+++ SOURCE MATERIAL

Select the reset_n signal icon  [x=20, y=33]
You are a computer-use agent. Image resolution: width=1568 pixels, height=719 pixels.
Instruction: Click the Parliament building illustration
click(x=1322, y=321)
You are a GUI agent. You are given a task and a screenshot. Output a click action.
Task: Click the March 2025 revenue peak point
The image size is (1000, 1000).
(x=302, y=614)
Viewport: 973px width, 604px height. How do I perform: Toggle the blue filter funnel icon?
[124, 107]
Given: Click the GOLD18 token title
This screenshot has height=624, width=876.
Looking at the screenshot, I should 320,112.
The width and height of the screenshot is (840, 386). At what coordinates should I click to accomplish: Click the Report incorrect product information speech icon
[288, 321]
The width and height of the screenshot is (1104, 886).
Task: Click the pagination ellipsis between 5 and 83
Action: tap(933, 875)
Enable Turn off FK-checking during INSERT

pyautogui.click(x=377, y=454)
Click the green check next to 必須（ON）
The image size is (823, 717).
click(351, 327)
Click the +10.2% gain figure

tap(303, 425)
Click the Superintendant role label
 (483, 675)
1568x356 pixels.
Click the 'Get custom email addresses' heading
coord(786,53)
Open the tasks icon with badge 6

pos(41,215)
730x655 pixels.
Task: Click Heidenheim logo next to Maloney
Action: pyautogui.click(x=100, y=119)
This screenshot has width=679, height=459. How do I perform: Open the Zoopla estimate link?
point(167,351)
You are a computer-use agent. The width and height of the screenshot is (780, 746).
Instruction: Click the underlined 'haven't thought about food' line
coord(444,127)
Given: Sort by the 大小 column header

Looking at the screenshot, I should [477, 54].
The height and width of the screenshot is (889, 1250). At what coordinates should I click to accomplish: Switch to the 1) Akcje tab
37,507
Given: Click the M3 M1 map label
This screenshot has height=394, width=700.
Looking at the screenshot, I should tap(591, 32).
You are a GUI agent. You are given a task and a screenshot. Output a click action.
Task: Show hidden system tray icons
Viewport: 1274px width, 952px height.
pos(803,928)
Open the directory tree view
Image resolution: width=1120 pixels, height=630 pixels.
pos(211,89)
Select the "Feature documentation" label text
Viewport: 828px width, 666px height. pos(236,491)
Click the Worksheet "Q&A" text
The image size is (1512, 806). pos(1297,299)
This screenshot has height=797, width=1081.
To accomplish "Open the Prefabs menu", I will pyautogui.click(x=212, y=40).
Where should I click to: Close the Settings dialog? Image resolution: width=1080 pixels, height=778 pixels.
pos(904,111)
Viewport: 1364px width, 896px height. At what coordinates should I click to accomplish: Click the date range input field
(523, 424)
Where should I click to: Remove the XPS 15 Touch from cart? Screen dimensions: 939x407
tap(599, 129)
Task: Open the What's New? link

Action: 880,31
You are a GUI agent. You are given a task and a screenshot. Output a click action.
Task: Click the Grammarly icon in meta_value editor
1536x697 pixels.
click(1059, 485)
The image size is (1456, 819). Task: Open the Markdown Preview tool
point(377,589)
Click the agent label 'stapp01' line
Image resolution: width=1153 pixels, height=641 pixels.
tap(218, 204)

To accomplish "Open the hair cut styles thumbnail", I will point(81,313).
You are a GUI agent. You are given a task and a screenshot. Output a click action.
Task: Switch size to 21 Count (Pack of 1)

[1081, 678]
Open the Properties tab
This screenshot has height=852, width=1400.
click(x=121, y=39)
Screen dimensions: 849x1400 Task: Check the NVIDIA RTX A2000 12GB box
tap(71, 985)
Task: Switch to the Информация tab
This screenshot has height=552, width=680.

++++++

**TO DO:** Copy out exactly the line that holds "This screenshot has height=797, width=1081." and all remaining lines of the listing, both the first and the last included.

**TASK ANSWER:**
This screenshot has height=797, width=1081.
To accomplish "Open the Prefabs menu", I will pyautogui.click(x=212, y=40).
Where should I click to: Close the Settings dialog? Image resolution: width=1080 pixels, height=778 pixels.
pos(904,111)
Viewport: 1364px width, 896px height. At what coordinates should I click to accomplish: Click the date range input field
(523, 424)
Where should I click to: Remove the XPS 15 Touch from cart? Screen dimensions: 939x407
tap(599, 129)
Task: Open the What's New? link

Action: 880,31
You are a GUI agent. You are given a task and a screenshot. Output a click action.
Task: Click the Grammarly icon in meta_value editor
1536x697 pixels.
click(1059, 485)
The image size is (1456, 819). Task: Open the Markdown Preview tool
point(377,589)
Click the agent label 'stapp01' line
Image resolution: width=1153 pixels, height=641 pixels.
tap(218, 204)

To accomplish "Open the hair cut styles thumbnail", I will point(81,313).
You are a GUI agent. You are given a task and a screenshot. Output a click action.
Task: Switch size to 21 Count (Pack of 1)

[1081, 678]
Open the Properties tab
This screenshot has height=852, width=1400.
click(x=121, y=39)
Screen dimensions: 849x1400 Task: Check the NVIDIA RTX A2000 12GB box
tap(71, 985)
Task: Switch to the Информация tab
This screenshot has height=552, width=680.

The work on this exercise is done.